Since Stribild is a complete drug regimen, it should not be taken with any other HIV medication. The pill is slightly more effective than Atripla as well as Truvada combined with atazanavir and ritonavir. In one study, 88% of Stribild users had undetectable amounts of HIV in their blood (compared to 84% with Atripla). It's also being heralded as a good alternative because it mitigates certain side effects that patients have with Atripla.
Stribild is the third HIV combination medication developed by Gilead, following Atripla in 2006 and Complera in 2011. Gilead CEO John C. Martin, Ph.D., says his company has kept a solid focus on developing simplified yet effective HIV treatment regimens.
"Therapies that address the individual needs of patients are critical to enhancing adherence and increasing the potential for treatment success," he said in a statement following Gilead's FDA approval.
The pill's initial price of $28,500 per patient annually raised eyebrows, but after negotiations with state AIDS service directors, Gilead agreed to lower it for AIDS Drug Assistance Programs.

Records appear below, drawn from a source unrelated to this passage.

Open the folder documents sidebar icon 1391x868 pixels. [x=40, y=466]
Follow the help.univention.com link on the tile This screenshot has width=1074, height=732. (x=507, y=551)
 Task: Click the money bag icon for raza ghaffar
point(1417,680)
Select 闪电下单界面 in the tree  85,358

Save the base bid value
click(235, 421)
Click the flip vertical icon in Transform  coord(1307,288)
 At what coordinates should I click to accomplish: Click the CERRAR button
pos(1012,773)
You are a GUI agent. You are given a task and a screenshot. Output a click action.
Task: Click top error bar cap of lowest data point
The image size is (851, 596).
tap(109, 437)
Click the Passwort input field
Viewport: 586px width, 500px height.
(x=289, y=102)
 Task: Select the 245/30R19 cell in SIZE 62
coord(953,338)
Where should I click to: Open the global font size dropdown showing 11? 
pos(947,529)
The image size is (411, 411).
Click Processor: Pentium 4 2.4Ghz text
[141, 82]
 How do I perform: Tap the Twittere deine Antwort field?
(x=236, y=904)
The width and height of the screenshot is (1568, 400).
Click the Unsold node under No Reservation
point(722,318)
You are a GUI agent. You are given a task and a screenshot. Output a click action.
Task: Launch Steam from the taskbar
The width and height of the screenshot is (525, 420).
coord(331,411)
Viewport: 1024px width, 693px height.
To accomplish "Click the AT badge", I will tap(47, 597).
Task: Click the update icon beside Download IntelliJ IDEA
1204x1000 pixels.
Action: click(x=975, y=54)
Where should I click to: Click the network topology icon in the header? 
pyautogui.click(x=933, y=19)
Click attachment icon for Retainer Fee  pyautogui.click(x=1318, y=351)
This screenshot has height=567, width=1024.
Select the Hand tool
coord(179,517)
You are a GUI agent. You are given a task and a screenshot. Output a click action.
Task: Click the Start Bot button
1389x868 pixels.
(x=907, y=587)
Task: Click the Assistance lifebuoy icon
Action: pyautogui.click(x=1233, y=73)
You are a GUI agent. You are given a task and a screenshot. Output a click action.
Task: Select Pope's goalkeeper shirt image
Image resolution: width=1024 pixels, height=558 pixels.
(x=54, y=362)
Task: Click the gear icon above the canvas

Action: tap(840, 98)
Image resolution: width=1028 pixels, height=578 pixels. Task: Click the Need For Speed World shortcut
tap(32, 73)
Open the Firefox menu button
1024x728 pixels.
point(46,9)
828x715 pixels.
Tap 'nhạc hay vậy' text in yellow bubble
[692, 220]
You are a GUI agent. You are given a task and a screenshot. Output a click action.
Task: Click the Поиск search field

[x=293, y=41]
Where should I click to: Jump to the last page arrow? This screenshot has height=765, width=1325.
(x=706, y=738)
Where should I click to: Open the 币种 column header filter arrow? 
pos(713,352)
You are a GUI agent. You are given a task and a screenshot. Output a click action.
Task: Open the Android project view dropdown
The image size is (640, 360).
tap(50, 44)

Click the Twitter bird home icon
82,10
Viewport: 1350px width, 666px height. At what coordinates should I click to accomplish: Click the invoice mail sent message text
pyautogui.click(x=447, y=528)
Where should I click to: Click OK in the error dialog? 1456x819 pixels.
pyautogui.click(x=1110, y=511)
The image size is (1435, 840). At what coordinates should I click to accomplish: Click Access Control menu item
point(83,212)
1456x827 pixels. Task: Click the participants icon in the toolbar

The company's own patient assistance program will also help people with HIV handle the cost of treatment.
There are a few precautions that Stribild users need to know about: It must be taken with food and may interact badly with certain drugs. Like many HIV treatments, it may also cause side effects including kidney damage, fat redistribution, immune reconstitution syndrome, nausea, and headaches. Even with these issues, Gilead officials say the pill will carry fewer complications and be more effective in treating HIV than other medications on the market.